For target gene assays, the 3’UTR of human CDH2 was amplified using PCR and cloned into a pmirGLO vector. U2-OS cells of 70% confluence in 24-well plates were transfected using Lipofectamine 2000. The constructed wild type or mutant pmirGLO vector (100 ng), 5 ng of pRL-SV40 Renilla luciferase construct (for normalization), and 100 ng of miR-194 mimic, miR-194 inhibitor or their respective NCs were co-transfected per well. Cell extracts were prepared at 48 h after transfection, and the luciferase activity was measured after 48 h using the Dual luciferase reporter assay system (Promega).

Western blot analysis

Proteins were extracted from whole cell lysates and separated by sodium dodecyl sulfate-polyacrylamide gel electrophoresis, then transferred to a polyvinylidene fluoride (PVDF) membrane. The rabbit anti-CDH2 (1: 1500; Abcam, Cambridge, USA) and mouse anti-β-actin (1: 6000; Cell Signalling Technology) were used. The membranes were then incubated with secondary antibodies (1: 5000; Abcam, Cambridge, USA). Then, the membrane was treated with chemiluminescence reagents (Santa Cruz) as per the manufacturer’s instructions and analysed by ImageJ software.

Statistical analysis

All statistical analysis was carried out using the SPSS 18.0 software (SPSS, Inc., Chicago, IL, USA). All values were expressed as the mean ± standard deviation from at least three repeated individual experiments for each group. The differences among groups were analysed by one-way ANOVA followed by Bonferroni’s multiple comparison tests or t-test, as appropriate. All data were expressed as the mean ± SD. Differences were considered significant when P<0.05.

Results

miR-194 was downregulated in osteosarcoma cancer cell lines

We first examined the differential expression of miR-194 in a normal human osteoplastic cell line (hFOB) and human osteosarcoma cell lines (U2OS and MG-63). Compared with the normal osteoplastic cell line, miR-194 was significantly downregulated in the osteosarcoma cell lines (Fig. 1, P<0.05). These results indicated that miR-194 was downregulated in osteosarcoma cell lines.

Fig. 1.

miR-194 has decreased expression in human osteosarcoma cell lines. The expression levels of miR-194 in hFOB, U2OS and MG-63 cell lines were measured by qRT-PCR. Data are represented by the mean ± SD from three independent experiments (*P<0.05).

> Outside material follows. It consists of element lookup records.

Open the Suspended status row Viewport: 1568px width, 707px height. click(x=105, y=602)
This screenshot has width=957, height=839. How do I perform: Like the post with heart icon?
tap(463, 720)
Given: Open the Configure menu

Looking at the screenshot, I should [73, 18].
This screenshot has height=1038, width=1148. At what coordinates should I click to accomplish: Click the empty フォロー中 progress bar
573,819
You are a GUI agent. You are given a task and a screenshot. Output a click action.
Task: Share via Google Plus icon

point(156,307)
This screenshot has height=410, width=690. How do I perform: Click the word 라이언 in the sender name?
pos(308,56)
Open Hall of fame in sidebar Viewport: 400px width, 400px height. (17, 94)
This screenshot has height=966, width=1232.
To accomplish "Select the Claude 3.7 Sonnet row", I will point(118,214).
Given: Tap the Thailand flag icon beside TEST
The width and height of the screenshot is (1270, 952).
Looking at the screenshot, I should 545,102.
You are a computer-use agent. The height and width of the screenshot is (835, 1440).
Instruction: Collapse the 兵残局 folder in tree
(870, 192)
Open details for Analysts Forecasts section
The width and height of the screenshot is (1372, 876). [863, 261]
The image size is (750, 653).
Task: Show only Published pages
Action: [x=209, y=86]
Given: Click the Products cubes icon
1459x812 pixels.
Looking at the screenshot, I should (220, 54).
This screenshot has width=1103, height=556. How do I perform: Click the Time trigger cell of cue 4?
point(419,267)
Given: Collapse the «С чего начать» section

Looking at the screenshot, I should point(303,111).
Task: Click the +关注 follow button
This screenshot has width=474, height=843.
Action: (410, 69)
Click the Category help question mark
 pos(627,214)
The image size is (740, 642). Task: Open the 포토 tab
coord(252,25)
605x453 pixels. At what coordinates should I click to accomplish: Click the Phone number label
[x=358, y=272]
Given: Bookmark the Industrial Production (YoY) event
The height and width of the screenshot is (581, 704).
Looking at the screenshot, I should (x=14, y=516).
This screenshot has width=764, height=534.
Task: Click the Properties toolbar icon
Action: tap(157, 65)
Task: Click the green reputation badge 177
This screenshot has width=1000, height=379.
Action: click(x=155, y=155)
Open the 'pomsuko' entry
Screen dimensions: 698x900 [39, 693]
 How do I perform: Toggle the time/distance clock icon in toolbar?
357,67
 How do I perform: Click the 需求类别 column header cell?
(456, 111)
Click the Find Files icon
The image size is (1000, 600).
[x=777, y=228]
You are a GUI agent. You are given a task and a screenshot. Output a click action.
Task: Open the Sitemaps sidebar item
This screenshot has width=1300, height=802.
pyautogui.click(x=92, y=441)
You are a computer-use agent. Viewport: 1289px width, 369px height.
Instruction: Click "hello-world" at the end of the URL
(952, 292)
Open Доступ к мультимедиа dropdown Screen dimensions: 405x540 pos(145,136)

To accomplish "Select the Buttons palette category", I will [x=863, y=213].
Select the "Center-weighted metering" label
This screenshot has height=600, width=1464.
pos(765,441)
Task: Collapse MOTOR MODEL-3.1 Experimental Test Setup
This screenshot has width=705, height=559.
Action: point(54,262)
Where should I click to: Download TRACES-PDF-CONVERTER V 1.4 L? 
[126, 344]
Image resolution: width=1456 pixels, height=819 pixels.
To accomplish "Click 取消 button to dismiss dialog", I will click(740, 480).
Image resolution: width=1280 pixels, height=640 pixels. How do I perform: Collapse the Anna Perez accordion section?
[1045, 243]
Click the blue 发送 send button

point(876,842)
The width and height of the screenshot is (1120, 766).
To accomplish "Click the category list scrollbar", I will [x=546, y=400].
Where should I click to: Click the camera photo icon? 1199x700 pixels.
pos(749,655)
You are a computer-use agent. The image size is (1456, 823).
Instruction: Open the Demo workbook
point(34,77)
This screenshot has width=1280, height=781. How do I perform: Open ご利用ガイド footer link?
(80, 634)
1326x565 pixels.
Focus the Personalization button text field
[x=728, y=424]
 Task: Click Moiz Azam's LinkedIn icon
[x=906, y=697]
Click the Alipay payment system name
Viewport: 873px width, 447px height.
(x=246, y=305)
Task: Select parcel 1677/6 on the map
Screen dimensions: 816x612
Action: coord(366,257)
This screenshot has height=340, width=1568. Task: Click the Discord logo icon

/WebMaterial/ShowPic/934706

miR-194 negatively regulates cell proliferation and migration

miR-194 mimic, miR-194 inhibitor, and a control lentiviral empty vector were stably transfected into human osteosarcoma cancer cell lines (MG-63 and U2OS). The MTT results showed that the MG-63 cells with overexpression of miR-194 exhibited a significant decline in the proliferation capacity compared with the other three groups (Fig. 2A, p<0.05). In contrast, cells in the knocked down miRNA-194 group showed significantly enhanced proliferation (Fig. 2A, P<0.05). No significant difference was found between the blank groups and control groups. The results of U2OS cells were similar to the stably transfected MG-63 cells (Fig. 2B, P<0.05). The results in the transwell migration assay showed a significantly lower number of overexpressed miR-194 in MG-63 cells, compared with the blank control and knocked down miRNA-194 in MG-63 cells (Fig. 2C, p<0.05). No significant difference was observed between the blank and control MG-63 cells. Similar results were obtained in U2OS cell lines (Fig. 2D, p<0.05), which strongly indicated that miR-194 had an important role in reducing osteosarcoma migration in vitro.

Fig. 2.

miR-194 inhibited cell proliferation and migration in both MG-63 and U2OS cell lines. MTT assay of four groups of MG-63 (A) and U2OS (B) cells. The viable cell number was evaluated as the absorbance at 490 nm with a reference wavelength of 630 nm. Values of optical density (OD) were expressed as the means ± SD. Quantitative results of the migration in each group of MG-63 (C) or U2OS (D) cells were presented, 16 h after incubation.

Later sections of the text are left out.